▶ THINGS TO DO
A. In the North Slope moose thread, reproduce the passage starting with "Drew the n slope" and going on through "(Dec 20, 2014)".
B. Using the North Slope moose thread, answer these questions:
(i) What method of hunting does gs5215 plan to use?
(ii) For about how many years has CPAjeff been fishing the China Meadows area?
(iii) Where has Raptorman seen a decent number of moose?
C. Go on with the North Slope moose thread from the point where it stops.

▶ TEXT SHOWN
# north slope summit moose



## gs5215 (Aug 3, 2016)

Drew the n slope non resident moose tag ,will be going diy looking for any information or help I can get. any areas to check out or any sightings of a good bull. plan on bow hunting any help or ideas would be great !


----------



## CPAjeff (Dec 20, 2014)

Welcome to the forum and congrats on the moose tag. There was a really good bull, 40"+ with plenty of points on each side up in the China Meadows area of your unit over the 24th of July. I have been fishing that area for nearly 20 years and always see good bulls near the China Meadows campground, near Bridger Lake, Marsh Lake and down to Stateline. Do us all on the forum a favor and post your successful hunt pictures up on here when your hunt is over!


----------



## Raptorman (Aug 18, 2009)

I've seen a decent number of moose up the East Fork of the Blacks Fork River.


----------



## gs5215 (Aug 3, 2016)

Click-target data
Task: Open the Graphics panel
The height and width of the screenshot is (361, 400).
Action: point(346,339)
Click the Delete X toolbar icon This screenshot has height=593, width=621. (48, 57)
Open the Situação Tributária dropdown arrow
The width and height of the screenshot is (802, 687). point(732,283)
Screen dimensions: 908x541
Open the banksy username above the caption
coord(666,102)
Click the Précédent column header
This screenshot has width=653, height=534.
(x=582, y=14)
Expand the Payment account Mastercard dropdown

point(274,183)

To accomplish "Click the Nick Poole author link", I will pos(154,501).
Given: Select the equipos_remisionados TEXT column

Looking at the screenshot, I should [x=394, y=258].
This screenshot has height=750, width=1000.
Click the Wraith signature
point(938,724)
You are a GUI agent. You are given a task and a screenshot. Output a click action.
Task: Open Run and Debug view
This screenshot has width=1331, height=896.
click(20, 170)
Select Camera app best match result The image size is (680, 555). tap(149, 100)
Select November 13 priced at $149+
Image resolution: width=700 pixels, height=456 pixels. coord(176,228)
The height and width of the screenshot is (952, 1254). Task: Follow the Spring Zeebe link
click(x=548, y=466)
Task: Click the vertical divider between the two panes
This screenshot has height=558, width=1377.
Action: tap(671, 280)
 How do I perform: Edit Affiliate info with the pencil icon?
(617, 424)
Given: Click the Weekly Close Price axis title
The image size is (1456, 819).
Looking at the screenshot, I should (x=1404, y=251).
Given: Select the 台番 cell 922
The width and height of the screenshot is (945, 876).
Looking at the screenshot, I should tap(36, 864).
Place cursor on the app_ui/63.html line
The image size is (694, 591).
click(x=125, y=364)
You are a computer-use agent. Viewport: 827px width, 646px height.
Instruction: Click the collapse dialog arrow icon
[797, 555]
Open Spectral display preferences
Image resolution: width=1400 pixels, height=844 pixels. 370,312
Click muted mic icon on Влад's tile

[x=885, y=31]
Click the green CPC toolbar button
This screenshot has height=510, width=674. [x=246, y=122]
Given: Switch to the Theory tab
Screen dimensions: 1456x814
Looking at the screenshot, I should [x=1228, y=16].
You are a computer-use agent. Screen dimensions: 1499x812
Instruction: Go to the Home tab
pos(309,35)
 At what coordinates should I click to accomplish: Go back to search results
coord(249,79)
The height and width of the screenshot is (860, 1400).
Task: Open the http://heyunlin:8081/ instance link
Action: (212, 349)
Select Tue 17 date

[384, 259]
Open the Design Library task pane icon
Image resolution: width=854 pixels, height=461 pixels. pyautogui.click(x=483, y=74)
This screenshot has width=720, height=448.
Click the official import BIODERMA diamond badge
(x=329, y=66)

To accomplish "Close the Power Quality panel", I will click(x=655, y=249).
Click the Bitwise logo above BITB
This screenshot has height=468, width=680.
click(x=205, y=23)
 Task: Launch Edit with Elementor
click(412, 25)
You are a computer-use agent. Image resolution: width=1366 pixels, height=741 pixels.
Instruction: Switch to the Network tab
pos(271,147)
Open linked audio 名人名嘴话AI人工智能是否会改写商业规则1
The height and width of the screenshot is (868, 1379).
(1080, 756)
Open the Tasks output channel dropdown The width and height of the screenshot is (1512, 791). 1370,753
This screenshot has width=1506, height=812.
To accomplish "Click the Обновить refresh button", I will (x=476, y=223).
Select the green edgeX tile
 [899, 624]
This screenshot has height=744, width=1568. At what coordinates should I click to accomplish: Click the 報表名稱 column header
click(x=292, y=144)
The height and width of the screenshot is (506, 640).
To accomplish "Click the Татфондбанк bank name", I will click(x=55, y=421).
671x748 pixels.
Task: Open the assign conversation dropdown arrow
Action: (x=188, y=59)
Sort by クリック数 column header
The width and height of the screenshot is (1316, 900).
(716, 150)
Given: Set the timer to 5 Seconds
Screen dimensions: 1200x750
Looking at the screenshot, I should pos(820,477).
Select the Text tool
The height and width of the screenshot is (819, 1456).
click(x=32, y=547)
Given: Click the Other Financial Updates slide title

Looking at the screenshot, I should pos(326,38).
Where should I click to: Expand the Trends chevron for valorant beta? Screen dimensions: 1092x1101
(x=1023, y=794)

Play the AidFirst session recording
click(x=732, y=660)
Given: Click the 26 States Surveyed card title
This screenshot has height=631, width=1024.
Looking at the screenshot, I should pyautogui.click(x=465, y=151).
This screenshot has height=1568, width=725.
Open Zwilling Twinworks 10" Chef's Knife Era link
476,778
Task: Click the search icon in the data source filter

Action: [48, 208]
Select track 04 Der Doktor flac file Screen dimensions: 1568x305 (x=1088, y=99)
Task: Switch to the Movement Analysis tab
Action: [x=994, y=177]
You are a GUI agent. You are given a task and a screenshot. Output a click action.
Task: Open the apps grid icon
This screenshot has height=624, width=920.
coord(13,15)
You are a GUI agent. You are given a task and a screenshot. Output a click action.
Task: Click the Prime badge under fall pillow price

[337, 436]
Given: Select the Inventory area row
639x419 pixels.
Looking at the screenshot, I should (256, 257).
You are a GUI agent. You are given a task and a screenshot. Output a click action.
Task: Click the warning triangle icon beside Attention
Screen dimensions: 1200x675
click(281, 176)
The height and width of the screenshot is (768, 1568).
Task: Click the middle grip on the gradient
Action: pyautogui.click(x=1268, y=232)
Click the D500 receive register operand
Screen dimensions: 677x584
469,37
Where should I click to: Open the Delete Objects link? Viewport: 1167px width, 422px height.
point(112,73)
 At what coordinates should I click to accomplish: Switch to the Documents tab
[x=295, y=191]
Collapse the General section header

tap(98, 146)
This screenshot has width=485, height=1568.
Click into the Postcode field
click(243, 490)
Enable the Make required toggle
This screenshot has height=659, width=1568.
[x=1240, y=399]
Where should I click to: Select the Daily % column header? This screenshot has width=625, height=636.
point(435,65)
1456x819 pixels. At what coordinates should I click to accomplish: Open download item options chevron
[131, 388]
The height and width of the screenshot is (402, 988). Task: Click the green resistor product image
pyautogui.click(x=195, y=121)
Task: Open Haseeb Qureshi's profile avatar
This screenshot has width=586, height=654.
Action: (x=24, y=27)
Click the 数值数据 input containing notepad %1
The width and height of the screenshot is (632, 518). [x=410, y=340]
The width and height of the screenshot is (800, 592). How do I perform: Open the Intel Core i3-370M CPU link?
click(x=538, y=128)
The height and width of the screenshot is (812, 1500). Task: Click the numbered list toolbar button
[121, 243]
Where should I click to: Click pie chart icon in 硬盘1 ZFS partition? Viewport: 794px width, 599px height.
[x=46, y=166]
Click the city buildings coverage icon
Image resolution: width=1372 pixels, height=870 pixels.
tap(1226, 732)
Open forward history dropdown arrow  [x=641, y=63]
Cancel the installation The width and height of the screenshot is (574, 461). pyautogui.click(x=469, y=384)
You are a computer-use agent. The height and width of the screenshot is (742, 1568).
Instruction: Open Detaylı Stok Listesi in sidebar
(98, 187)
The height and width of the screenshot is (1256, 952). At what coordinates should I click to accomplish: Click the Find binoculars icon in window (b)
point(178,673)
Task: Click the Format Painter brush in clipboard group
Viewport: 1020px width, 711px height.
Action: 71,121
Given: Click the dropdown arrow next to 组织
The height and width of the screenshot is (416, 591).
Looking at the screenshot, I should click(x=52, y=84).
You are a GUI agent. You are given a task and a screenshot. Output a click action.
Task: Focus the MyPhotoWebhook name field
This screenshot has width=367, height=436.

▶ OUTPUTS BY TASK
A.
Drew the n slope non resident moose tag ,will be going diy looking for any information or help I can get. any areas to check out or any sightings of a good bull. plan on bow hunting any help or ideas would be great !


----------



## CPAjeff (Dec 20, 2014)

B.
(i) Bow hunting.
(ii) Nearly 20 years.
(iii) Up the East Fork of the Blacks Fork River.

C.
will do, thanks for the quick response will be in the area scouting the first of September and plan on hunting after the season opens till I find one that I like . do you know when the peak of the rut is? are there good bulls in the road area or are the better bulls in the wilderness. thanks again


----------



## hazmat (Apr 23, 2009)

That is a premium tag and it won't be hard to see plenty of nice bulls. East fork of the bear meaks cabin millcreek. Plenty of good bulls. Even along your border highway 150/ mirror lake highway I seen some monster bulls at the hayden fork campground. Just remember everything west of mirror lake highway is a differant unit. I seen alot of guys get in trouble with that


----------



## gs5215 (Aug 3, 2016)

can't believe the quick response from you guys! this forum works much better than I'm used to. I was very lucky to draw the tag and then find such a great forum !


----------



## Dunkem (May 8, 2012)

Welcome to the forum!! Keep us posted on your hunt.8)


----------



## hazmat (Apr 23, 2009)

Yes please stick around post pics of that awesome bull


----------



## backcountry (May 19, 2016)

I will be up in that area scouting bucks all of next week. Will let you know what I see. Sounds like it's phenomenal habitat for moose!


----------



## wyogoob (Sep 7, 2007)

My choice is West Beaver Creek, but it's a long way back into the big bulls.

Good luck, welcome, and post some pictures.


----------



## ISHY (Dec 4, 2015)

From what I've seen the peak rut runs about 1 week later than elk. We've called moose in from mid sept to mid oct. and the heaviest action right in the middle of those dates.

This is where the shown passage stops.